Title:
Clustering Coefficient Code  Intro to Algorithms

Description:

Here's a little bit of code for computing the clustering coefficient

at least one particular way of computing it.

Here's our list of flights on our map.

Catching between Chicago and Seattle, etc.,

and I just have that as a list of pairs.

And to create the graph, I start off with an empty graph,

and then for each of the pairs that constitute the end points of a flight,

we make a link between them like we were doing last time.

Then to compute the clustering coefficient for the graph at some node,

we list out the neighbors.

If there's only one neighbor, it turns out to be very hard

to compute the clustering coefficient.

So we have to give it some kind of value; I chose zero.

It actually kind of matters, but zero seems like a reasonable choice.

Then what we're going to do is we're going to count up

the number of links between these neighboring nodes.

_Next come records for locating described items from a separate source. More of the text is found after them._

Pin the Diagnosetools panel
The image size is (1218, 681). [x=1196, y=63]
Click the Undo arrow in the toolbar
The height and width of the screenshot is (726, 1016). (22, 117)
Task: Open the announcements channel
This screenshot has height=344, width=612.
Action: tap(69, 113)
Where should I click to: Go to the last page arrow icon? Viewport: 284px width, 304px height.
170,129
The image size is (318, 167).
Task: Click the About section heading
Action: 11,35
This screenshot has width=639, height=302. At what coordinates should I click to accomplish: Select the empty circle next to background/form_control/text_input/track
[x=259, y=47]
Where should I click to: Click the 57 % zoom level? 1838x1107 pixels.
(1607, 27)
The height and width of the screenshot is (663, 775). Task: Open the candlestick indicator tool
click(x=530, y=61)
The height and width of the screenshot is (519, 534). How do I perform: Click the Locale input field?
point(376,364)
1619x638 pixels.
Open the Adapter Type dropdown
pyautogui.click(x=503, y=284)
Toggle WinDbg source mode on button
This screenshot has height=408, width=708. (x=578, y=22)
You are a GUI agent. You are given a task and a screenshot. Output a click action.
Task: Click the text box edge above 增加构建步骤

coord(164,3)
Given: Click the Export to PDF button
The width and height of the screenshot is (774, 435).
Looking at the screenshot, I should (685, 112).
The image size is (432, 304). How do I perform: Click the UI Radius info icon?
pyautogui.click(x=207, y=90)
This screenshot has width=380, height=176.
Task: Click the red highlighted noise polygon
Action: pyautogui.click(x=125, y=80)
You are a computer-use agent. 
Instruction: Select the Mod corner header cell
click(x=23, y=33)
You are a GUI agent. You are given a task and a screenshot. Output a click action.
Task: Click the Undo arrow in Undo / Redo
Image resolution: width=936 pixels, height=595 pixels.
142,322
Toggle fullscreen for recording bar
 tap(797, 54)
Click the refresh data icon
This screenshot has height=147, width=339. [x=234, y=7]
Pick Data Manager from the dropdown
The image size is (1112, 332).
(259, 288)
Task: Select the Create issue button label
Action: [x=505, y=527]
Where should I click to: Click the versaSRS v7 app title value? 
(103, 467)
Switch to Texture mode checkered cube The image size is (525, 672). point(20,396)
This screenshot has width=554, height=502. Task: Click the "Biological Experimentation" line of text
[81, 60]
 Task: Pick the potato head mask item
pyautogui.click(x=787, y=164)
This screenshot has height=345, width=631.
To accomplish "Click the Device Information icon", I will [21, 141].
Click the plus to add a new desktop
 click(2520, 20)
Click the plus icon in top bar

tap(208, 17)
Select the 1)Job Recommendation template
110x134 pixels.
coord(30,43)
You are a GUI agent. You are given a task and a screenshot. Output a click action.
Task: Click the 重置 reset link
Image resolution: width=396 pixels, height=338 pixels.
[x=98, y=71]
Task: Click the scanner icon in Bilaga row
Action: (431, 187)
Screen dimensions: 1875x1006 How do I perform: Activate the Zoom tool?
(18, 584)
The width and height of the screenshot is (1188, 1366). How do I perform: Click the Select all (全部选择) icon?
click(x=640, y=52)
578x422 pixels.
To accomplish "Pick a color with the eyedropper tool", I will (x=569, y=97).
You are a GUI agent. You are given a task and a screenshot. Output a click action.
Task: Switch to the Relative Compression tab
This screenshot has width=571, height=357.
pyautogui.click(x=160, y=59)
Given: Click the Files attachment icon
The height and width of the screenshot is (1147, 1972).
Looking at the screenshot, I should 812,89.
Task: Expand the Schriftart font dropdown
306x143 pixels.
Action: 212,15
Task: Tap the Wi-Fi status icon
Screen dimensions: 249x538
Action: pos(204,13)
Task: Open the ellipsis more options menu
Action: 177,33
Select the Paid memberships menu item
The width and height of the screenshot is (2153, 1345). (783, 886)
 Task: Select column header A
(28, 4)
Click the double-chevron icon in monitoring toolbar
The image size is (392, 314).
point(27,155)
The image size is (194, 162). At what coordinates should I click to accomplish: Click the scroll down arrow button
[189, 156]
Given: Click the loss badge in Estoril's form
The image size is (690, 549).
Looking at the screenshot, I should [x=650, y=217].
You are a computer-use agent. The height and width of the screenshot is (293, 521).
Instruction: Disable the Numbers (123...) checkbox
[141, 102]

So we start off at zero, we loop through all the neighbors,

and for each of those we loop through all the neighbors again

and then we ask if this pair

WUis there a link between them?

And if soin this case I'm counting it as a half

because I wrote this inefficiently.

It's going to do everything twice.

So it's going to notice that Seattle and Los Angeles are connected

and that Los Angeles and Seattle are connected.

So I give it a half each time so that the total number works out.

And then I apply the formula.

Two times the number of links divided by length of neighbors

times length of neighbors minus one.

So now that we can compute the clustering coefficient for any node V

we can actually loop through all the nodes in the graph

computing the total of their clustering coefficients

and then divide by the number of nodes to get the clustering coefficient

for the whole graph.

So in this case, it's a little bit of a quarter,

which is pretty clumpy.

So there's a fair amount of interconnection

between a node's neighbors.

From what I've read, social networks will often have clustering coefficients

that are in the 0.1, maybe even up to the 0.8 range

whereas the grid graphs, chain graphs, and ring graphs that we've looked at

actually have clustering coefficients of zero.